======== DATA RECORDS
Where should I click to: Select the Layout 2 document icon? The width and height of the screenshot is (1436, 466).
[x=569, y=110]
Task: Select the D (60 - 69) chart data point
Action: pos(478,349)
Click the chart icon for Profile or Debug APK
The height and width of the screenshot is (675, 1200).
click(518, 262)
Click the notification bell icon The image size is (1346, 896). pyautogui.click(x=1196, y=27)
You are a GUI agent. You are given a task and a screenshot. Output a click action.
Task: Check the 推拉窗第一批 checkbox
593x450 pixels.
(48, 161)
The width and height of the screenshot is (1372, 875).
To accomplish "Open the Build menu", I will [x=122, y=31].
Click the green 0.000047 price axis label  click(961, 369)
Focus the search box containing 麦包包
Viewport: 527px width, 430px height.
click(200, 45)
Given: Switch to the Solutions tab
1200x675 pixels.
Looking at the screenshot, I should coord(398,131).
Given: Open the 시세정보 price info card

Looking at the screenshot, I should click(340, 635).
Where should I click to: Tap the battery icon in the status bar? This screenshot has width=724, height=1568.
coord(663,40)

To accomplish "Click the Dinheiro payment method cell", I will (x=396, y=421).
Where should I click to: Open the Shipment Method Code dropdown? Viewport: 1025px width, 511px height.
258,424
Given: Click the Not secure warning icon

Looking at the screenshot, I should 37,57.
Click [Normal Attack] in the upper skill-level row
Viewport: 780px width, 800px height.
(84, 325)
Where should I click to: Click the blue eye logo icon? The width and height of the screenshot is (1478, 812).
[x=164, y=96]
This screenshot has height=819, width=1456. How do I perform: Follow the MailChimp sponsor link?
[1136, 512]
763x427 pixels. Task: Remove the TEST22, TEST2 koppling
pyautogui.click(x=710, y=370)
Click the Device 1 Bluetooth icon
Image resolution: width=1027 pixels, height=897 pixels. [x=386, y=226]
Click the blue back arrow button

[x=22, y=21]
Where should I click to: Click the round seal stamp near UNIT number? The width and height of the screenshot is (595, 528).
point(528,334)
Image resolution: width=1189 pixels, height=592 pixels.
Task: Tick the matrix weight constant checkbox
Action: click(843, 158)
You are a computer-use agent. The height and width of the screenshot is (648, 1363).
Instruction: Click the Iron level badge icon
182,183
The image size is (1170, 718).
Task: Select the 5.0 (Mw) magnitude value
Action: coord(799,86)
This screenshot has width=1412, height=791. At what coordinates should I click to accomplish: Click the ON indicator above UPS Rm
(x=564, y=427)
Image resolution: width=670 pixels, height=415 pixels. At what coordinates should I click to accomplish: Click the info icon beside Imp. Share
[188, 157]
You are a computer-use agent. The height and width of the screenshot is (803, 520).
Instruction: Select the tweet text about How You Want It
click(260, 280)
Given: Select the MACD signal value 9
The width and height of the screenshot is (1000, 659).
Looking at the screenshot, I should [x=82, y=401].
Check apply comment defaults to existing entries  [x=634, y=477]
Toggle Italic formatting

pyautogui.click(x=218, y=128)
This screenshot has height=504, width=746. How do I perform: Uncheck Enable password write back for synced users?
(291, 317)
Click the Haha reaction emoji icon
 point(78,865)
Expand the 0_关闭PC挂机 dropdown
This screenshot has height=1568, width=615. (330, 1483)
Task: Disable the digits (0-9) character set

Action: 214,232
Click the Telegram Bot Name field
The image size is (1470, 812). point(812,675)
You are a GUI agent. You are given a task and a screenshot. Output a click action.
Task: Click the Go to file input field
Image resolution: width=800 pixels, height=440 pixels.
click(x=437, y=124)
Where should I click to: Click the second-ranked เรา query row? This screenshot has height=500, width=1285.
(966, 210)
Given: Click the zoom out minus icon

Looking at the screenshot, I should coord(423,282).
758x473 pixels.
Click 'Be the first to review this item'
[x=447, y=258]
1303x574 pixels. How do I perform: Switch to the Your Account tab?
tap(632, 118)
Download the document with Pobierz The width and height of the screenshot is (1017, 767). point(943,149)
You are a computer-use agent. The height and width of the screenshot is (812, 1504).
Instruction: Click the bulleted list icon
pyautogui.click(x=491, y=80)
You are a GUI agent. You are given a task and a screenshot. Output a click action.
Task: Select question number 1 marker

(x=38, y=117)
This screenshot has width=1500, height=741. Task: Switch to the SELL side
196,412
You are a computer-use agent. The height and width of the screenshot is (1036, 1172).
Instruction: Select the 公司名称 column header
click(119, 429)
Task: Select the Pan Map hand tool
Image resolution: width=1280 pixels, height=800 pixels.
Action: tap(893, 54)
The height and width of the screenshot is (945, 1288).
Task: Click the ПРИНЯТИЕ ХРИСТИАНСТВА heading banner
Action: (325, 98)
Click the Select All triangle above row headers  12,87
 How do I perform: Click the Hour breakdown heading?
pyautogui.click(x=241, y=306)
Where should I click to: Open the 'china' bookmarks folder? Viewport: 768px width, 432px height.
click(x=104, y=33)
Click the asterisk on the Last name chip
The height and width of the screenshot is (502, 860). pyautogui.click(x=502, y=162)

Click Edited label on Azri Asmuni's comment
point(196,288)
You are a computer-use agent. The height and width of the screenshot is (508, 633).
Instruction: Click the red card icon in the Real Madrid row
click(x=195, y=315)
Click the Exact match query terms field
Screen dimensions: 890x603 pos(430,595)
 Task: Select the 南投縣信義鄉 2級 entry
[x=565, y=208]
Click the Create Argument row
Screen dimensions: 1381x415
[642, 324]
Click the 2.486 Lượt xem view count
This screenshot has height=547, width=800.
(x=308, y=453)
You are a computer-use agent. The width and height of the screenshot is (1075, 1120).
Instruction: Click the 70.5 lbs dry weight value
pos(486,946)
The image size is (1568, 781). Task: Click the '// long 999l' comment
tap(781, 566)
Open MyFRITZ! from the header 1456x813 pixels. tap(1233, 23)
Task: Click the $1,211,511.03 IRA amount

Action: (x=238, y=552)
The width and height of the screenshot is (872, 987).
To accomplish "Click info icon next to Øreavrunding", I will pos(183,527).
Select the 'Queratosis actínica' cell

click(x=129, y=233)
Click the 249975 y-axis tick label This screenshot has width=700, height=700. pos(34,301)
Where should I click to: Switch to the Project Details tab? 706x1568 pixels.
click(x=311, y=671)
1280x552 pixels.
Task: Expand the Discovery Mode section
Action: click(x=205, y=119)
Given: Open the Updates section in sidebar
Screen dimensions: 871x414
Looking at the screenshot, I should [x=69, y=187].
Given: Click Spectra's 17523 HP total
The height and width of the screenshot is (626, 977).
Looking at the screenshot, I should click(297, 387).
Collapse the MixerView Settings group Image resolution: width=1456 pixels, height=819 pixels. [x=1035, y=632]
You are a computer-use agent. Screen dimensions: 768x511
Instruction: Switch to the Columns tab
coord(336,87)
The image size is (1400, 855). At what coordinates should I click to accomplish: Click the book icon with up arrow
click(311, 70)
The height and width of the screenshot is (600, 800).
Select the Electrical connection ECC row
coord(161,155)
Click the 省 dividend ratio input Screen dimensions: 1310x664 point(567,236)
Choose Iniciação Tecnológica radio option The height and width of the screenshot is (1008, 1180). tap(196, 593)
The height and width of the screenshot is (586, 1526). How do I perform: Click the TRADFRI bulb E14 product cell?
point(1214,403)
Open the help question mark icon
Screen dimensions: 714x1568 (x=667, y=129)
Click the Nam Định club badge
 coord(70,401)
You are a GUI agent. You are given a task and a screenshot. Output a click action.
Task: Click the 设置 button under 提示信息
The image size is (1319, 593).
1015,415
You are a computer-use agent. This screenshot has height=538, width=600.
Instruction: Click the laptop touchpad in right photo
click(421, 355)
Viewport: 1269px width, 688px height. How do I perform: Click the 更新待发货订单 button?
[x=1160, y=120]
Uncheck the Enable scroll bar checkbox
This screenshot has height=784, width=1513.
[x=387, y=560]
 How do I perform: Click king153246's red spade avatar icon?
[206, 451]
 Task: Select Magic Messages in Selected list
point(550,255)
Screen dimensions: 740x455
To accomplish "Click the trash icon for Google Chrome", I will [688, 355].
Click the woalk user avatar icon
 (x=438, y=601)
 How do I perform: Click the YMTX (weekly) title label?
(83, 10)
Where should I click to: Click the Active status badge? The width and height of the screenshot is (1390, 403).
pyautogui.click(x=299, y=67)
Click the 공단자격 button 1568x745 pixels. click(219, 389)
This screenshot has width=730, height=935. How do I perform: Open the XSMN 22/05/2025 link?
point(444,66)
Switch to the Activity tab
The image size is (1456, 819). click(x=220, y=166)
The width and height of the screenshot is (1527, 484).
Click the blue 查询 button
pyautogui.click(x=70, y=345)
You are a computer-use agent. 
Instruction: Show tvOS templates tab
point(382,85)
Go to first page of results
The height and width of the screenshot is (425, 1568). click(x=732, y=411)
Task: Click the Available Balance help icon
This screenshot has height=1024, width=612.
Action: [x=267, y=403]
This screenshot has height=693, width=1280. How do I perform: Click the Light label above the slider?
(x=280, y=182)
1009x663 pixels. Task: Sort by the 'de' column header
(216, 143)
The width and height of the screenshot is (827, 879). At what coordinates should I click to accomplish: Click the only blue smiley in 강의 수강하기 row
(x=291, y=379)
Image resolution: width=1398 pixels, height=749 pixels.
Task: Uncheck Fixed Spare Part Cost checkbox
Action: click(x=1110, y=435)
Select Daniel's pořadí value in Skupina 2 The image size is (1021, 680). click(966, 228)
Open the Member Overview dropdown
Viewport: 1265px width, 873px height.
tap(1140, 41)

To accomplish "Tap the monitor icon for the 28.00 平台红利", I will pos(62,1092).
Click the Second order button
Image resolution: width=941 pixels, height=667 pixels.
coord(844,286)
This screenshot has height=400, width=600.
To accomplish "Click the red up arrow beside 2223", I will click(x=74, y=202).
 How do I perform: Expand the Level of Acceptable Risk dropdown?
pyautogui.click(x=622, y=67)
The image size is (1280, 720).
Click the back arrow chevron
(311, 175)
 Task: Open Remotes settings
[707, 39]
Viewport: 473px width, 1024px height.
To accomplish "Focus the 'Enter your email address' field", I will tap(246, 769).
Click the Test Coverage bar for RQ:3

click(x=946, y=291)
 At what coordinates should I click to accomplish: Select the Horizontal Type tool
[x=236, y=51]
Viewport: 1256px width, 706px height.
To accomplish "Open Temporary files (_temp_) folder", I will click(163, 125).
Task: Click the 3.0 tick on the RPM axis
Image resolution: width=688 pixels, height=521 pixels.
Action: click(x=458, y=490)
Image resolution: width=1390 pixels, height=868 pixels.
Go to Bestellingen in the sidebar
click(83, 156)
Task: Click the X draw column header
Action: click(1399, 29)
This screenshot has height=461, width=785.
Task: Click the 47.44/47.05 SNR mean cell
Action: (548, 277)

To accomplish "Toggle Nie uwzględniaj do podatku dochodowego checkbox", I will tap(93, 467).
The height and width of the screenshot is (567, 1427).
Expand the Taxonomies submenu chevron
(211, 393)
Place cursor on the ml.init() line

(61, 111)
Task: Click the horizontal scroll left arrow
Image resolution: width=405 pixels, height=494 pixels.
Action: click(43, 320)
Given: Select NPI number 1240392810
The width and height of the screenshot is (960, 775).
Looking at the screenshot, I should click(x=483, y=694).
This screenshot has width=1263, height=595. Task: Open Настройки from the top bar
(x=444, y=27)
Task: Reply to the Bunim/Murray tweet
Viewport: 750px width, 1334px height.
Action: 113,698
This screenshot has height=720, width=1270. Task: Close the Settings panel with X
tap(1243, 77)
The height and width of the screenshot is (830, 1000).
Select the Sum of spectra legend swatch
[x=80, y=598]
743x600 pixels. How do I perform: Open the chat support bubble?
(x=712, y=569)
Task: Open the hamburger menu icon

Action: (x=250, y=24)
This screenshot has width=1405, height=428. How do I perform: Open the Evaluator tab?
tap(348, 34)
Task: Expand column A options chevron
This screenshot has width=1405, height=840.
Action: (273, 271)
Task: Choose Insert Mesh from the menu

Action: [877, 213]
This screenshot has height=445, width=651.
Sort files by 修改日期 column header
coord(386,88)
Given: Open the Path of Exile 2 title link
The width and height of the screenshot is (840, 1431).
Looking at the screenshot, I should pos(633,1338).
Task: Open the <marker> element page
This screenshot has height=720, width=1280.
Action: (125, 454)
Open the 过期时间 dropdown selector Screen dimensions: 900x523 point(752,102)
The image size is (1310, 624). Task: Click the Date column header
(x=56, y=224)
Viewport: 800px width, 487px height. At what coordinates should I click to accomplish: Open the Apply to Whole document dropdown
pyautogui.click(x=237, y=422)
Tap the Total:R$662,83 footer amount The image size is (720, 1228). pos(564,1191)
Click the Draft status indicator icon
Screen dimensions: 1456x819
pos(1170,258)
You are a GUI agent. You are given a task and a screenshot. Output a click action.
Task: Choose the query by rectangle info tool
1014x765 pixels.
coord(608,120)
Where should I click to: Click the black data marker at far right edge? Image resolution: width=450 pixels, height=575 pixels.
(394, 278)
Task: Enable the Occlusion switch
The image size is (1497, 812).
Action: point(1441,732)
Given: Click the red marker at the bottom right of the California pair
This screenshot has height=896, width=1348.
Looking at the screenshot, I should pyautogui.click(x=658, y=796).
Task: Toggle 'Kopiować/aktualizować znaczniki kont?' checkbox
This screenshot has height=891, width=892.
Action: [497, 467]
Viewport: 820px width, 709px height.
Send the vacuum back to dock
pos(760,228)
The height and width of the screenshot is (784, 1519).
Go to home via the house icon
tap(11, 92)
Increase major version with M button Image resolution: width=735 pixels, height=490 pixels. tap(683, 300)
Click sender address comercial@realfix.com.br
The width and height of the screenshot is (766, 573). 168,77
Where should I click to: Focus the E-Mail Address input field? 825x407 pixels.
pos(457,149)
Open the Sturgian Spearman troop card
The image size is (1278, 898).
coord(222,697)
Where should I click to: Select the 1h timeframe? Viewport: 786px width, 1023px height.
================
Where the data above reaches the line holding "Task: Select question number 1 marker", begin printing, and stop after the line holding "Task: Select the Pan Map hand tool". Each line must be reproduced exactly, with nothing else added.

Task: Select question number 1 marker

(x=38, y=117)
This screenshot has width=1500, height=741. Task: Switch to the SELL side
196,412
You are a computer-use agent. The height and width of the screenshot is (1036, 1172).
Instruction: Select the 公司名称 column header
click(119, 429)
Task: Select the Pan Map hand tool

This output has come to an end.